No sería descabellado que se repitiera aquella estampa, peligro que quieren evitar a toda costa los equipos con propulsor de Mercedes. La casa germana es la que mejor parece haberse adaptado a los nuevos motores turbo V6, como han demostrado en la pretemporada los cuatro equipos que montan su 'power unit': Mercedes, Williams, McLaren y Force India.

"No sería una sorpresa que Mercedes le sacara dos vueltas a todo el mundo", se ha resignado el jefe de Red Bull, Christian Horner, palabras refrendadas con prudencia por Lewis Hamilton, quien se siente "equipado con las herramientas necesarias para tener éxito" esta temporada y lograr su segundo título mundial. Felipe Massa, en su nueva andadura en Williams, o el veterano Jenson Button también han confirmado que cuentan con buenos coches.
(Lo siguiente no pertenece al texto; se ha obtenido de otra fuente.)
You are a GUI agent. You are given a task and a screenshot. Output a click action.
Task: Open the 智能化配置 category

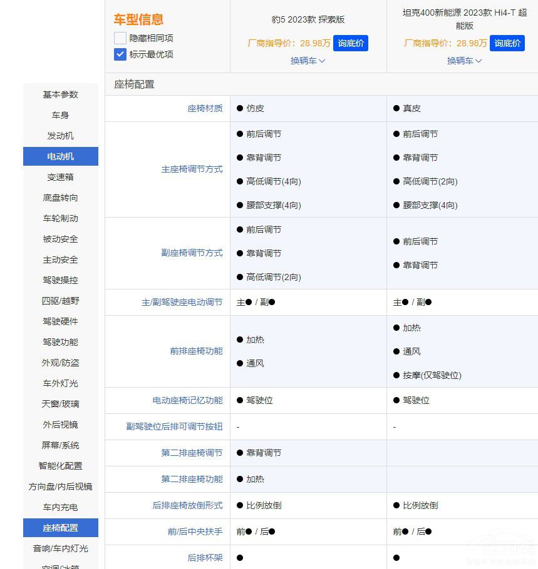coord(60,466)
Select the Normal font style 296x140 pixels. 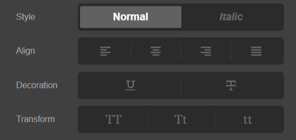(x=131, y=17)
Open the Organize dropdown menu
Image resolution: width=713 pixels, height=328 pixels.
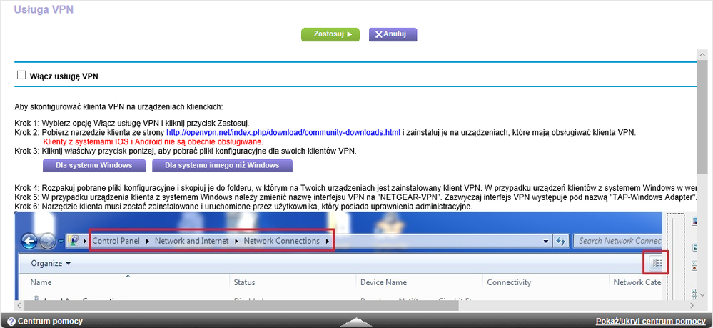51,264
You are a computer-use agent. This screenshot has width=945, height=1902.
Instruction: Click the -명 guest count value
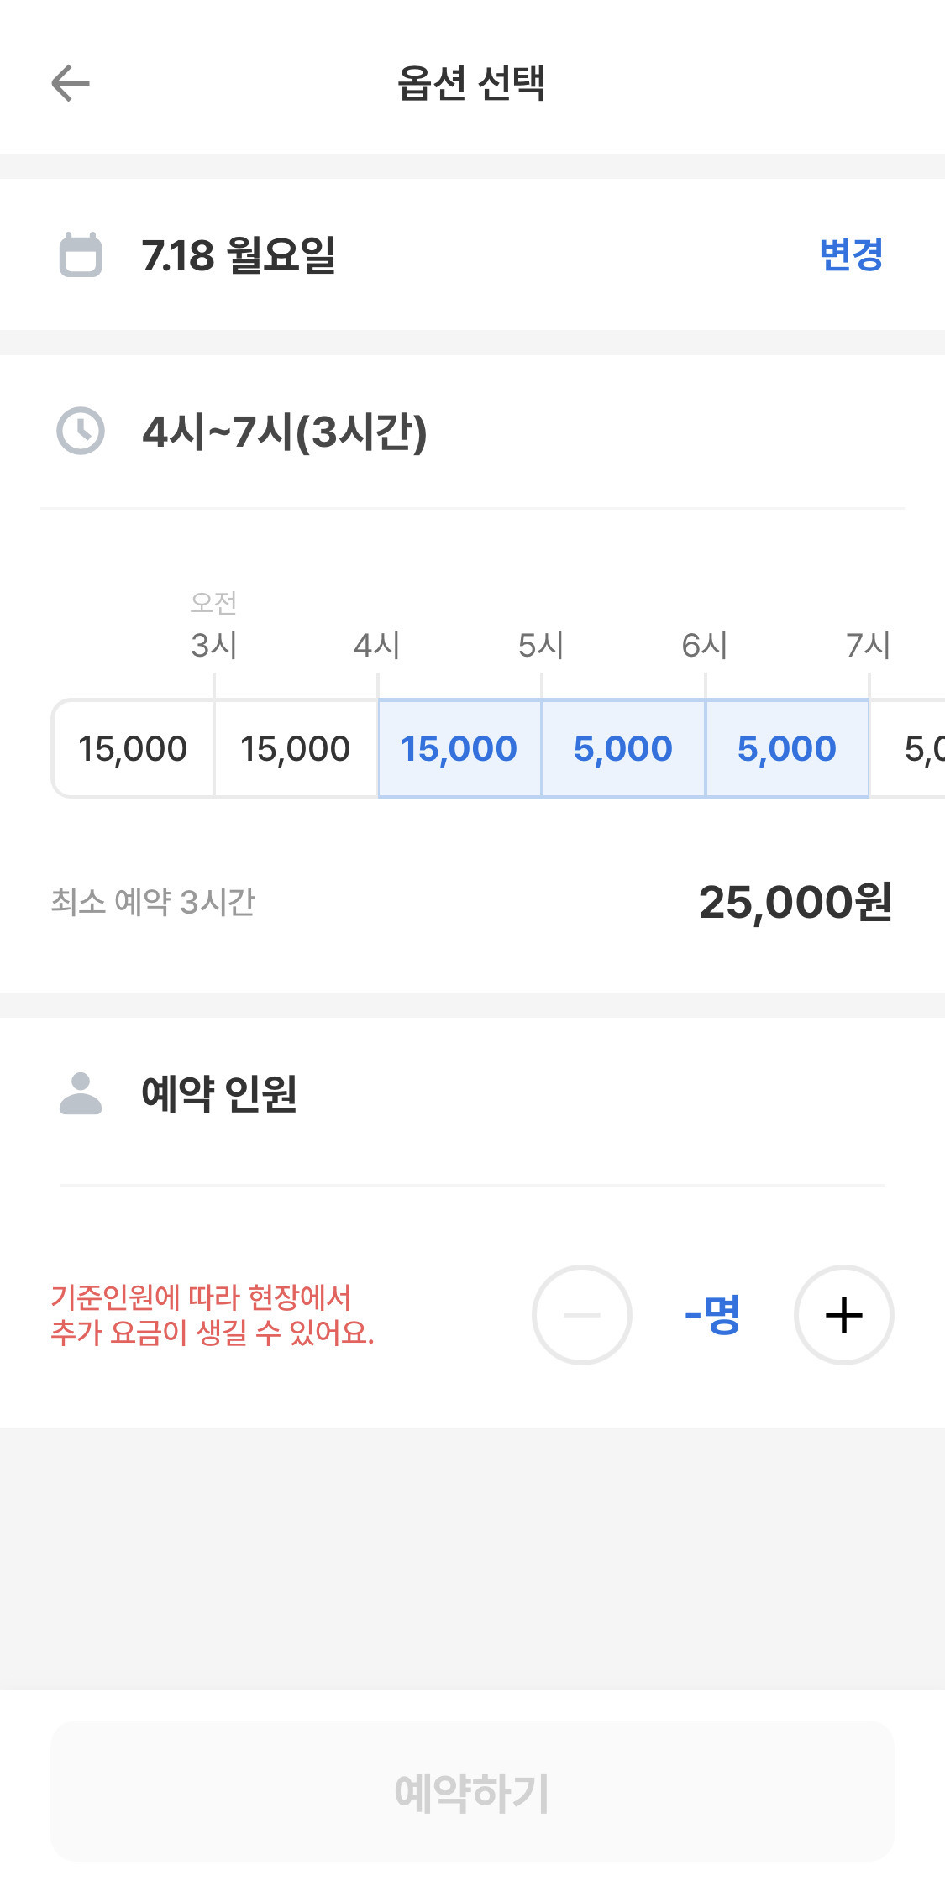coord(712,1315)

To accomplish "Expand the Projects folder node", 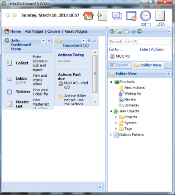I will pos(116,117).
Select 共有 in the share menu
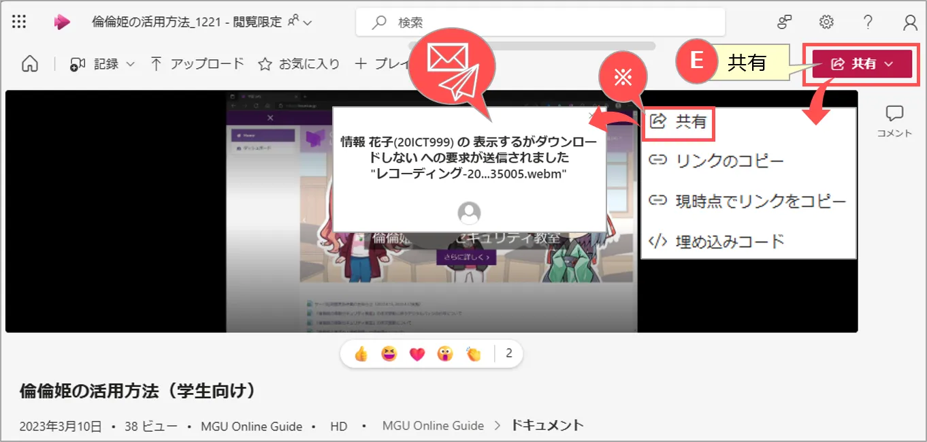927x442 pixels. click(679, 123)
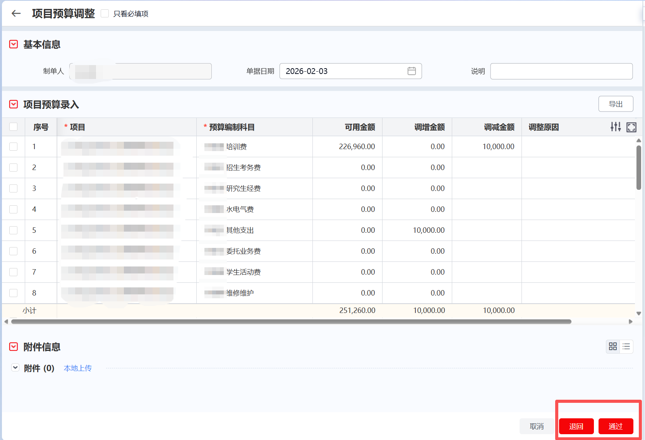Viewport: 645px width, 440px height.
Task: Switch attachments to list view
Action: point(626,347)
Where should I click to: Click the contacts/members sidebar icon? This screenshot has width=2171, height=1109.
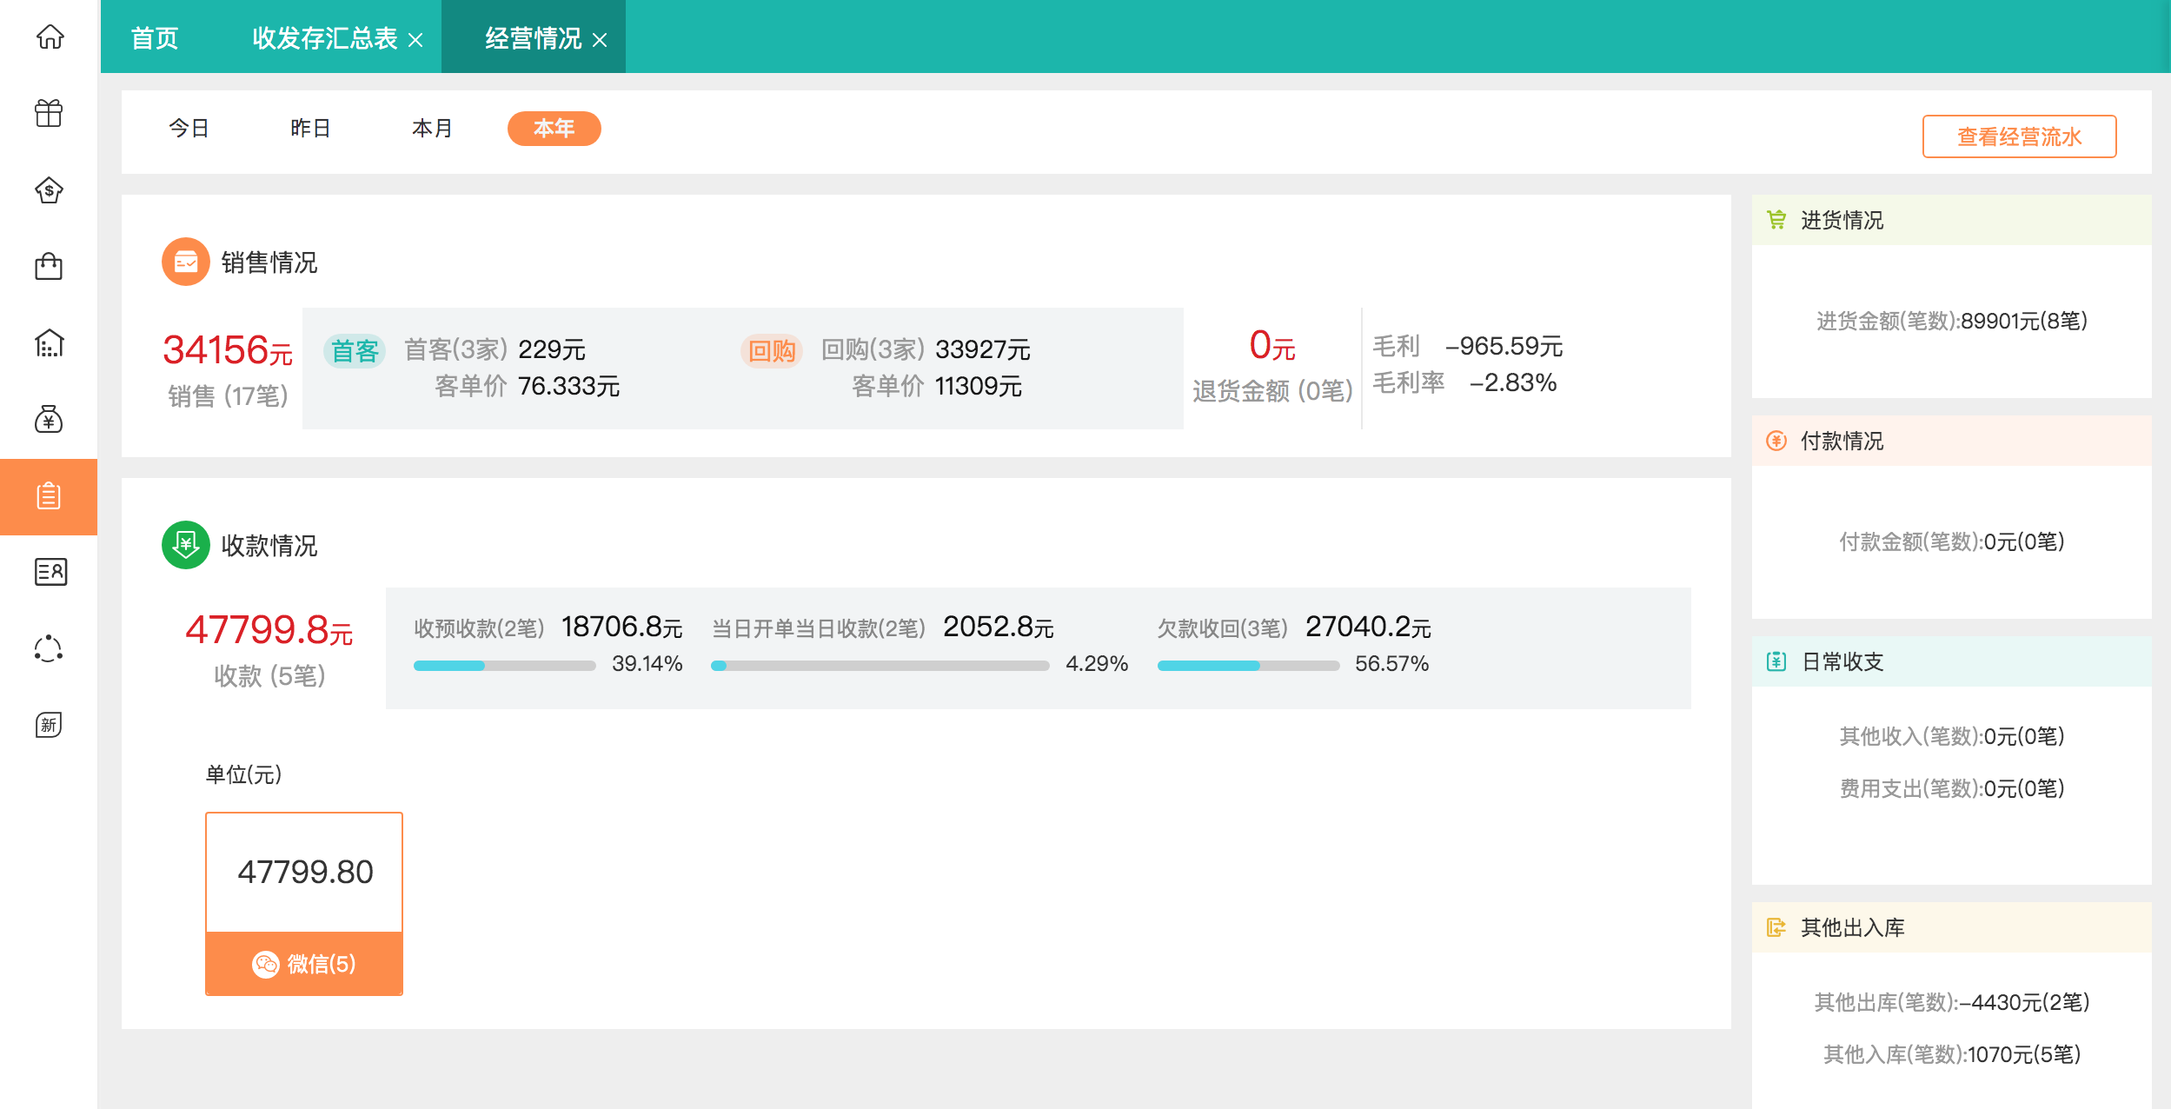pyautogui.click(x=48, y=573)

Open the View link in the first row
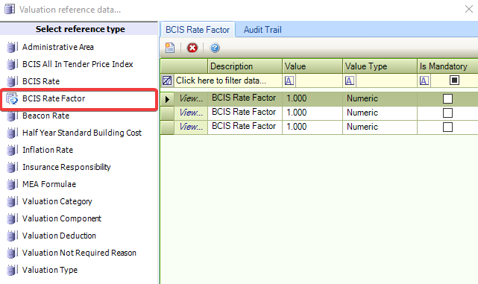pos(191,98)
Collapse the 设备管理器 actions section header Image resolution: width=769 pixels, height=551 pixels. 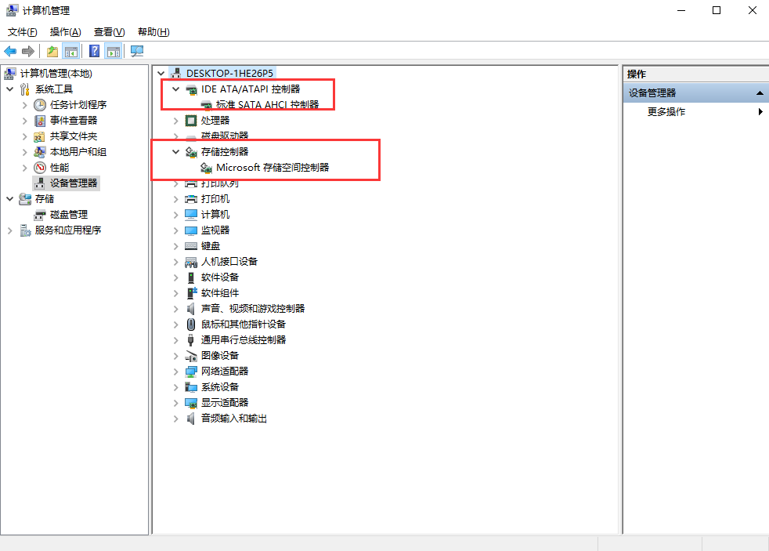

Frente al optimismo de quien lleva motor Mercedes y el pesimismo de quien emplea potencia de Renault como Red Bull, se plantea la incógnita de Ferrari, que ha transmitido buenas sensaciones a lo largo de pretemporada, mostrando fiabilidad y buenos registros en las tablas de tiempos.

"Es muy difícil decir lo competitivos que somos ahora", ha aclarado Fernando Alonso en Melbourne Park, donde solo ha vencido en una ocasión (2006 con Renault). El piloto español, espoleado por la competencia de su nuevo compañero Kimi Raikkonen, abre su quinto año en la 'Scuderia' deseoso de aspirar a este tercer título que se le resiste, en un Mundial que concluirá el 23 de noviembre en Abu Dhabi.